Once such multi-level campaign was described by Gaia Sampogna, Naples, Italy, who explained how social media can be used to challenge stigma effectively. She described the ‘Time To Change’ (TTC) initiative, a British program designed to reduce mental health stigma and which included a social marketing campaign (Social marketing campaigns use social media, i.e. internet-based application as the means of communicating messages).
TTC started in 2009 and each of its activities was released as ‘bursts’ lasting for a limited time. Following each activity burst, 900-1,100 individuals aged between 20-40 years of age were asked their opinion of the campaign’s impact and the level of awareness of stigma it had attained. Impact was assessed using three assessment questionnaires; MAKS (Mental Health Knowledge Schedule), CAMI (Community Attitudes towards the Mentally Ill) and RIBS (Reported and Intended Behavior Score). Awareness was ascertained through a specific, single question.

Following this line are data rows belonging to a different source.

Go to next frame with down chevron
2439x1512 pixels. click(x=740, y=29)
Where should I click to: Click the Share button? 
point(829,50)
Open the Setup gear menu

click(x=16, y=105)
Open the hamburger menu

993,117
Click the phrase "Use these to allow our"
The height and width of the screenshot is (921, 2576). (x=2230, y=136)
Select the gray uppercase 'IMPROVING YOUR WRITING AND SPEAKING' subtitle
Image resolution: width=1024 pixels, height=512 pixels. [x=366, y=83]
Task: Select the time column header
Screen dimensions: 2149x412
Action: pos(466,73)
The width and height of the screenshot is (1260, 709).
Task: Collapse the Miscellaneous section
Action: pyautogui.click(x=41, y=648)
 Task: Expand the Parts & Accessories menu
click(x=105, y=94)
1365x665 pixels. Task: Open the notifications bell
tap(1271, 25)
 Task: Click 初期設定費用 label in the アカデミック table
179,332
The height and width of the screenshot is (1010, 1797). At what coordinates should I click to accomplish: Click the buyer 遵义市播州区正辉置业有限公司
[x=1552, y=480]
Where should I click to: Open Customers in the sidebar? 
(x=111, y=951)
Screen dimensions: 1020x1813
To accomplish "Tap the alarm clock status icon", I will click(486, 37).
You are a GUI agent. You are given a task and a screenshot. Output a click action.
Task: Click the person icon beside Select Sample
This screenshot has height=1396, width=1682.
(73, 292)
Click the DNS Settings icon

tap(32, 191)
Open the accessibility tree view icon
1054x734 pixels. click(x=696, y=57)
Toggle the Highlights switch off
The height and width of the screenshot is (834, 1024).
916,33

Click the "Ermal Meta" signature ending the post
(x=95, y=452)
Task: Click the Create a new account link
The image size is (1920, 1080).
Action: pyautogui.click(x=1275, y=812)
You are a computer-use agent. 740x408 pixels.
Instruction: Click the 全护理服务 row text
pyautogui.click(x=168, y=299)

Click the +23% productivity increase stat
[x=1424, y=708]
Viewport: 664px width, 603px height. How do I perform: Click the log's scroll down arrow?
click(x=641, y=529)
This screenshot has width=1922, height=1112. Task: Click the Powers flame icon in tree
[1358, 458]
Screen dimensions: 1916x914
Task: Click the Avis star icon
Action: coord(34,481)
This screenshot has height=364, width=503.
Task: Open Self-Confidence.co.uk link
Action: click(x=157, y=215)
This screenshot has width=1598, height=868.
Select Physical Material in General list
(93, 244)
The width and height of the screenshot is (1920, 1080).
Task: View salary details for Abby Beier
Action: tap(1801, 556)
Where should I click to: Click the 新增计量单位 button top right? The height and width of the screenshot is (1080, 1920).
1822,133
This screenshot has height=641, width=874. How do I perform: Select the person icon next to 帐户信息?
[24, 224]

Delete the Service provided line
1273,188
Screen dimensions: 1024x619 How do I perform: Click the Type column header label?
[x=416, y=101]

The growing trend in social network use confirms its potential role in fighting stigma
Campaign awareness represents one of the most accurate predictors of the efficacy of the campaign. Over time, those people who were aware of the TTC campaign reported higher levels of knowledge, better tolerance and support of those with mental illness, and higher levels of positive behaviors such as social inclusion of those with severe mental disorders than those who remained unaware. As Dr Sampogna concluded, the growing trend in social network use confirms its potential role in fighting stigma.